*** Begin section ***
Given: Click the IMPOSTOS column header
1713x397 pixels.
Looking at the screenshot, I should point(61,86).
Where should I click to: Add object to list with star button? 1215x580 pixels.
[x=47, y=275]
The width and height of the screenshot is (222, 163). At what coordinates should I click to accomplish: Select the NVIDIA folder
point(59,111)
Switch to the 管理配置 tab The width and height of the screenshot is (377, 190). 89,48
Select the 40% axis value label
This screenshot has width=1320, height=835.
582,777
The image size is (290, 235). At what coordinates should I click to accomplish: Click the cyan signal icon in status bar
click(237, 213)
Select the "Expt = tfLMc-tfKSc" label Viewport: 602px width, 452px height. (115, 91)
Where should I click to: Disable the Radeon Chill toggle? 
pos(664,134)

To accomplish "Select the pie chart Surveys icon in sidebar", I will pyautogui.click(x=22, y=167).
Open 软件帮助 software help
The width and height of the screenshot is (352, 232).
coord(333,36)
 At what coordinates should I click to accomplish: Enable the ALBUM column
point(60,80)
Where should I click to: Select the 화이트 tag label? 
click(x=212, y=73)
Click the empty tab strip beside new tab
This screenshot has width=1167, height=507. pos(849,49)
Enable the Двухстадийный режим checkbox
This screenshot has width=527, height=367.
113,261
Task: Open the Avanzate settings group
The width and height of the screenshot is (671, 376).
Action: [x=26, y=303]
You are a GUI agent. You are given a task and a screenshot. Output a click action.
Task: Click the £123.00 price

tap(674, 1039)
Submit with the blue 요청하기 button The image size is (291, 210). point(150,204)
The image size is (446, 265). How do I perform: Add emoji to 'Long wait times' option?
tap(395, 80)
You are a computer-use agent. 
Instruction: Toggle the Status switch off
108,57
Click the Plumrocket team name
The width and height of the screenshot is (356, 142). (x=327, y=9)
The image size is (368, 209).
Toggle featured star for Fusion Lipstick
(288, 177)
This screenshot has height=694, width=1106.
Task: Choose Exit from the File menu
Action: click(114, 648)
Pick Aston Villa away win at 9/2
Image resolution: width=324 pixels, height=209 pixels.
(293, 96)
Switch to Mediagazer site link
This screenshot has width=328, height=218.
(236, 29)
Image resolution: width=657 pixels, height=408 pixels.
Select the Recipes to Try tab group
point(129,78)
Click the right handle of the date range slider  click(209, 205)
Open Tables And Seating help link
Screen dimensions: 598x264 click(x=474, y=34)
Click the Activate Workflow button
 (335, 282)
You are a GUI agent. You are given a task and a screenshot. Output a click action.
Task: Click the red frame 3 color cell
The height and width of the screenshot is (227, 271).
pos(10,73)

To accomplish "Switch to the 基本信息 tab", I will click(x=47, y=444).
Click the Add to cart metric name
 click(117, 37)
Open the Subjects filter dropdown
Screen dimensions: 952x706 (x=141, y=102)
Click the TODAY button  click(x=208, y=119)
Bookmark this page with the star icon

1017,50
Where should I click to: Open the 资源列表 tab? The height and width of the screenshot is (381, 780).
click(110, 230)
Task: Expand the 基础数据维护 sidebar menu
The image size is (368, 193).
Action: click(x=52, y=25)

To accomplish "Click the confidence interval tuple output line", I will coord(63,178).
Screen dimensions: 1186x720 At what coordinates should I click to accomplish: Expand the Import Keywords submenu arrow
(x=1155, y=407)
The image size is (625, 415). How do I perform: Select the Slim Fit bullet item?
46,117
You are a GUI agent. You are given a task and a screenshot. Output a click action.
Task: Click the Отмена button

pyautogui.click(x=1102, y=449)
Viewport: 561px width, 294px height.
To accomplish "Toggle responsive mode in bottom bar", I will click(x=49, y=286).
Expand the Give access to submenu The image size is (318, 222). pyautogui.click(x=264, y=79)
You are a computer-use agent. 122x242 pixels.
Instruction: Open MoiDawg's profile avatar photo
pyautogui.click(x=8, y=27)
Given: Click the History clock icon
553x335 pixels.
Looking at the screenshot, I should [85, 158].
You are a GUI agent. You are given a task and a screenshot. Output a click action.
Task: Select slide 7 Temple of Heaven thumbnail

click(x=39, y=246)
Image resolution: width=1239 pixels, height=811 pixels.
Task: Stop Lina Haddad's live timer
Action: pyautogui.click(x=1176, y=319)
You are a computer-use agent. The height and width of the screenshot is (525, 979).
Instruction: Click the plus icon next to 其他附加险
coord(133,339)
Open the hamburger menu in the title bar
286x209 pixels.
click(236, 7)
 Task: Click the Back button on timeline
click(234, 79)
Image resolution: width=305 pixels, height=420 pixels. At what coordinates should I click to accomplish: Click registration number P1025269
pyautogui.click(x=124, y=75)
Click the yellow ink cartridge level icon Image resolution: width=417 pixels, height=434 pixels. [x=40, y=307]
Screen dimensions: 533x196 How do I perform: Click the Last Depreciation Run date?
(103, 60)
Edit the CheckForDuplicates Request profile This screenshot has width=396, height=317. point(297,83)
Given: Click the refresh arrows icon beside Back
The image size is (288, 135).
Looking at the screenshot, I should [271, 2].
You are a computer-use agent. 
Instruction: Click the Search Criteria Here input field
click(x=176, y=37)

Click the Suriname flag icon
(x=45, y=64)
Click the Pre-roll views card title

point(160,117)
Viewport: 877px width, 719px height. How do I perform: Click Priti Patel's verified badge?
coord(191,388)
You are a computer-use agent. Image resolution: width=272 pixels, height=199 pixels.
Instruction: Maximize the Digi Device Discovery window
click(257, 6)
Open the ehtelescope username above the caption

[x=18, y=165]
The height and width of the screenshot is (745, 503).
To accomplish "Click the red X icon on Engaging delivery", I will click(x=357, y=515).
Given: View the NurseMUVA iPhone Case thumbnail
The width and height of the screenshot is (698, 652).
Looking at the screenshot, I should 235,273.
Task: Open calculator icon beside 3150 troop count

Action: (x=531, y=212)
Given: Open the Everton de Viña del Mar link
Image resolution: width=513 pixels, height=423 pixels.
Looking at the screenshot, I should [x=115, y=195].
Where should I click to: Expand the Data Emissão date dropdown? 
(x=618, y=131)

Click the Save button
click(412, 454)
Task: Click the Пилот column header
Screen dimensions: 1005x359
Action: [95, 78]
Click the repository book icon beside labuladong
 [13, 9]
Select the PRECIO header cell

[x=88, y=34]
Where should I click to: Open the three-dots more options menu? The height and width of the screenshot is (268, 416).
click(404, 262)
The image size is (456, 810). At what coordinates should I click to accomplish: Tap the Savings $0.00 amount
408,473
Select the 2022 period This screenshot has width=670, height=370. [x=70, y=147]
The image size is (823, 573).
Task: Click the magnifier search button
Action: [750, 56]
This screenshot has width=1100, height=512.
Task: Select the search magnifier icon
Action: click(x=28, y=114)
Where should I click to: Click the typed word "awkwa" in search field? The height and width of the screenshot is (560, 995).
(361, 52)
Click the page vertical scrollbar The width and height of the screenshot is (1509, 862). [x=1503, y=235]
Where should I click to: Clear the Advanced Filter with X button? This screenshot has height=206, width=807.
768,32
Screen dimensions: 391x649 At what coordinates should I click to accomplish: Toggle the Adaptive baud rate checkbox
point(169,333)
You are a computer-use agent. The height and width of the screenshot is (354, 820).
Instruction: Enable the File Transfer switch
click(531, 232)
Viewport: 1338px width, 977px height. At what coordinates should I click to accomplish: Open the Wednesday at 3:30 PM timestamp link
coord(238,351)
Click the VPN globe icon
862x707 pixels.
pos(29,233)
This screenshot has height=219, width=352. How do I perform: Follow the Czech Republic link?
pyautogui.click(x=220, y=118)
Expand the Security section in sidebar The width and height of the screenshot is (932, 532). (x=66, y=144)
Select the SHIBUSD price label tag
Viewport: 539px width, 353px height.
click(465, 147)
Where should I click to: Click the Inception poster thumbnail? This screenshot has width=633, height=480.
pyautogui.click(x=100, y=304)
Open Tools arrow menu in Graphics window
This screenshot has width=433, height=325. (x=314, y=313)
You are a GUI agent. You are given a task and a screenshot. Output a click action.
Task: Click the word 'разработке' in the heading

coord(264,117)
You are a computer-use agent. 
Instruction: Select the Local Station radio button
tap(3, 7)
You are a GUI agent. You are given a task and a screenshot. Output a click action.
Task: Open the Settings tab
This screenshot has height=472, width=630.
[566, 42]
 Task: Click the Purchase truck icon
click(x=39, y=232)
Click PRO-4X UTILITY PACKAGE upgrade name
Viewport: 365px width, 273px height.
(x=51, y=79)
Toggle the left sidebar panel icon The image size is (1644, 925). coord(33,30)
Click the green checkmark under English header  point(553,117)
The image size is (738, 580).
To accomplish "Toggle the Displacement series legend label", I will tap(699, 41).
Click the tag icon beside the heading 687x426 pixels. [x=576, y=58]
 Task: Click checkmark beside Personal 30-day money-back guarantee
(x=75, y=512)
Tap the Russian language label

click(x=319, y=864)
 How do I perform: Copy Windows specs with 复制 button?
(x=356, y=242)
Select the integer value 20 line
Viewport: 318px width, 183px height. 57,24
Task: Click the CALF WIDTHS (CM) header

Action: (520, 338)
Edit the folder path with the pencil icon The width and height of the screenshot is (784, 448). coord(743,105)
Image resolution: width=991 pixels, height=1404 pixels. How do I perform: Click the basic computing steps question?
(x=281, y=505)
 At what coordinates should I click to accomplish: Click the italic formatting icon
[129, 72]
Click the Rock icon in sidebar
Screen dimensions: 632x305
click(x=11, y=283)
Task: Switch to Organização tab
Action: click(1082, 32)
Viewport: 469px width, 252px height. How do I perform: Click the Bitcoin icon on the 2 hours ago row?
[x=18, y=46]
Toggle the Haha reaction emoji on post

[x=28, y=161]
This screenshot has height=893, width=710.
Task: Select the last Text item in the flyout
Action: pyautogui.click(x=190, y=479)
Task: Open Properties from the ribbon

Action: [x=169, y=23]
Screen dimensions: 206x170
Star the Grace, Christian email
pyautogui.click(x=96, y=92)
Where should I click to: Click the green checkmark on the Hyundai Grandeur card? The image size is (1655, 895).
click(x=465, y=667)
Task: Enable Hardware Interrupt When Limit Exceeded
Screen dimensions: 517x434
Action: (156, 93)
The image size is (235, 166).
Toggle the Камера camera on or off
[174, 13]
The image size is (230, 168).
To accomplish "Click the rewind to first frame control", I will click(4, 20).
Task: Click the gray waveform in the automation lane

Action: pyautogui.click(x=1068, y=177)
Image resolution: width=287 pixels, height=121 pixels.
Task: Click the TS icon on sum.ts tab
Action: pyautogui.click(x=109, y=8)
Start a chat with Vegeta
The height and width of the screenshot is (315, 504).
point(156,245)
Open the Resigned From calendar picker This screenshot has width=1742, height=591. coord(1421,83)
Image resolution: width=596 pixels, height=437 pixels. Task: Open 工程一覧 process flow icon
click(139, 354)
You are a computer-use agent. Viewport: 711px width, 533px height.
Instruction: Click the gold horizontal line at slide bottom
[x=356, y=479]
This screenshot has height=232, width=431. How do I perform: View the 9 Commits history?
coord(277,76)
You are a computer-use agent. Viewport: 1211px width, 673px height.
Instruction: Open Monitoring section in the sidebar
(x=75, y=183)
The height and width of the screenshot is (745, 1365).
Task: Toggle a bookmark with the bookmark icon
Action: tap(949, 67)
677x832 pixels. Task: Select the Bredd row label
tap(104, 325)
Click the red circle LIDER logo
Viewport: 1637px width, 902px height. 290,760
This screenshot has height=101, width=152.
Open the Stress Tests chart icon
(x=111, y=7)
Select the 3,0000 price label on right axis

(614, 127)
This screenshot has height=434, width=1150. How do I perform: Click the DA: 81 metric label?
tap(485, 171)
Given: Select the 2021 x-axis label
*** End section ***
§ **Task requirements**: Go through the material and copy out every line with "frame" in it.

§ **Written solution**:
Task: Click the red frame 3 color cell
To accomplish "Click the rewind to first frame control", I will click(4, 20).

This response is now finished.